Francisco Manuel Justiniano Saraiva (1766-1845), mais conhecido por Cardeal Saraiva, minhoto de Ponte do Lima, foi homem culto, Patriarca de Lisboa (1840), maçon (sob o nome de Condorcet) e político liberal. As suas obras, póstumas (1872-1883), foram editadas pela Imprensa Nacional, antecedidas de um prefácio do Marquês de Resende. São um repositório "enciclopédico" que abrange várias áreas: léxico português, filosofia, história, etc..
Escolhemos, por opção de gosto pessoal, dar notícia de algumas palavras que o Cardeal Saraiva atribui a origem grega, dando o seu significado, e que constam do volume IX (1880) das suas Obras Completas.

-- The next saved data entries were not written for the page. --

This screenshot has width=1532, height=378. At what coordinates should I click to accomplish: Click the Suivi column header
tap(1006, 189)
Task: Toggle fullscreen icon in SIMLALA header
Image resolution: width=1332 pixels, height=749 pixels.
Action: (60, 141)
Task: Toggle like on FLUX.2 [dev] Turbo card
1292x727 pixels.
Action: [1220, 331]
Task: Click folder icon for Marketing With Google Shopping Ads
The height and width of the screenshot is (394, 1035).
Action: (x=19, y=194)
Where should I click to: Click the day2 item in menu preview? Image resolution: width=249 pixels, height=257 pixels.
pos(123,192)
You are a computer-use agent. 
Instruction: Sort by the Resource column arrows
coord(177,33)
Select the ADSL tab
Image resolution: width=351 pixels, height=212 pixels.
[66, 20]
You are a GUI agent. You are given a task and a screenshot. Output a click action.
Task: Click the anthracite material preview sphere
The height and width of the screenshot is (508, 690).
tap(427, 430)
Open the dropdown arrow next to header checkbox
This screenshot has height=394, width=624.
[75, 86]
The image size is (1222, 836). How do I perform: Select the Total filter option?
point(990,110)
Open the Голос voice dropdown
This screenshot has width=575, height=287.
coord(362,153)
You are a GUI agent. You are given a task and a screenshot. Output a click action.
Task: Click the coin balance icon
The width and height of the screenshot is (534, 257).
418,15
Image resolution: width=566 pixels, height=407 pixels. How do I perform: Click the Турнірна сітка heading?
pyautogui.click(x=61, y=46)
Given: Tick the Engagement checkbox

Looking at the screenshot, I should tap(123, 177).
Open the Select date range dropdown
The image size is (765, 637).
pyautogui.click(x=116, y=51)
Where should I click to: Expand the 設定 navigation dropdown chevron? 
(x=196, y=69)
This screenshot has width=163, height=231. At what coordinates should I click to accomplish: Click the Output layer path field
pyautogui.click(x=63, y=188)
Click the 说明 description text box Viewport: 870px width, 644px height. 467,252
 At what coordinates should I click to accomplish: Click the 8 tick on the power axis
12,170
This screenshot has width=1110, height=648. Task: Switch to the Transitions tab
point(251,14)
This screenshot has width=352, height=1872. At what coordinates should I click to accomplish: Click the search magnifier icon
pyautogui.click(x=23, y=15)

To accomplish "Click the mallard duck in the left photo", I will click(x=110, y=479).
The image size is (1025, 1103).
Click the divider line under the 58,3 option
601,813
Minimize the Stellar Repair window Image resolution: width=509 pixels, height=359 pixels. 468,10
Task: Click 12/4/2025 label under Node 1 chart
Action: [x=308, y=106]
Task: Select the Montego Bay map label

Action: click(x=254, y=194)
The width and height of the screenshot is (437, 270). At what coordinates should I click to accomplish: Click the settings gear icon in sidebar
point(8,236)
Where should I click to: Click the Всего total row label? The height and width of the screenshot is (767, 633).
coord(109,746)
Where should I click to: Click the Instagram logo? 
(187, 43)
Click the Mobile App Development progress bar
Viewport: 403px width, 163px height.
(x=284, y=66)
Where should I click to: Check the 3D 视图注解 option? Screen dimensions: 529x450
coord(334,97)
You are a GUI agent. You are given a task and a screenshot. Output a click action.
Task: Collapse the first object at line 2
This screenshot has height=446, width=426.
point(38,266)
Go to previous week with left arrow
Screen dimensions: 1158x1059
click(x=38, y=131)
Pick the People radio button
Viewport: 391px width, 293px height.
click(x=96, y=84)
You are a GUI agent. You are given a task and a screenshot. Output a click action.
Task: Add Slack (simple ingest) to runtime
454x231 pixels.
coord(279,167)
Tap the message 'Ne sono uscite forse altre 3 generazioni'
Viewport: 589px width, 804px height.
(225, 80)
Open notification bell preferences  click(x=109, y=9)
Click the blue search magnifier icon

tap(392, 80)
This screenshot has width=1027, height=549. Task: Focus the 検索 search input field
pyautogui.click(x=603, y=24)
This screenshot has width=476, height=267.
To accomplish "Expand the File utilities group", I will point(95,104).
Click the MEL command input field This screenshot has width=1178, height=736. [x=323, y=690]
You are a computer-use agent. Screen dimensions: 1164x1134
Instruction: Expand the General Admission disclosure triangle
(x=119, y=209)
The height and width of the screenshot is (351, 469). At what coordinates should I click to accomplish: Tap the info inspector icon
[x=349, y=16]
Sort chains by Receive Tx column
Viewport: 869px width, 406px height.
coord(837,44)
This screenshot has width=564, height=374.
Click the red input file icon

Alazoar - gabar-se, pavonear-se;
Babão - tolo, estulto, insensato, que articula mal as palavras;
Calaça - preguiça, repugnância ao trabalho;
Cassão - termo indecente, com que a ínfima plebe costume apelidar as vis meretrizes;
Gramar - termo plebeu e chulo que significa comer;
Latagão - a plebe do Minho emprega este nome para significar um homem grandalhão, desamanhado, talvez tolo, brutal;
Malato - enfermo, debilitado de saúde, indisposto;
Ripar - é colher à mão algum fruto;
Sabana - vocábulo que se acha em antigos documentos e parece significar lençol ou toalha;
Xué - chamamos vestido xué o que é já tosado, rapado, safado do uso.

Nota: procedi a pequenas actualizações ortográficas.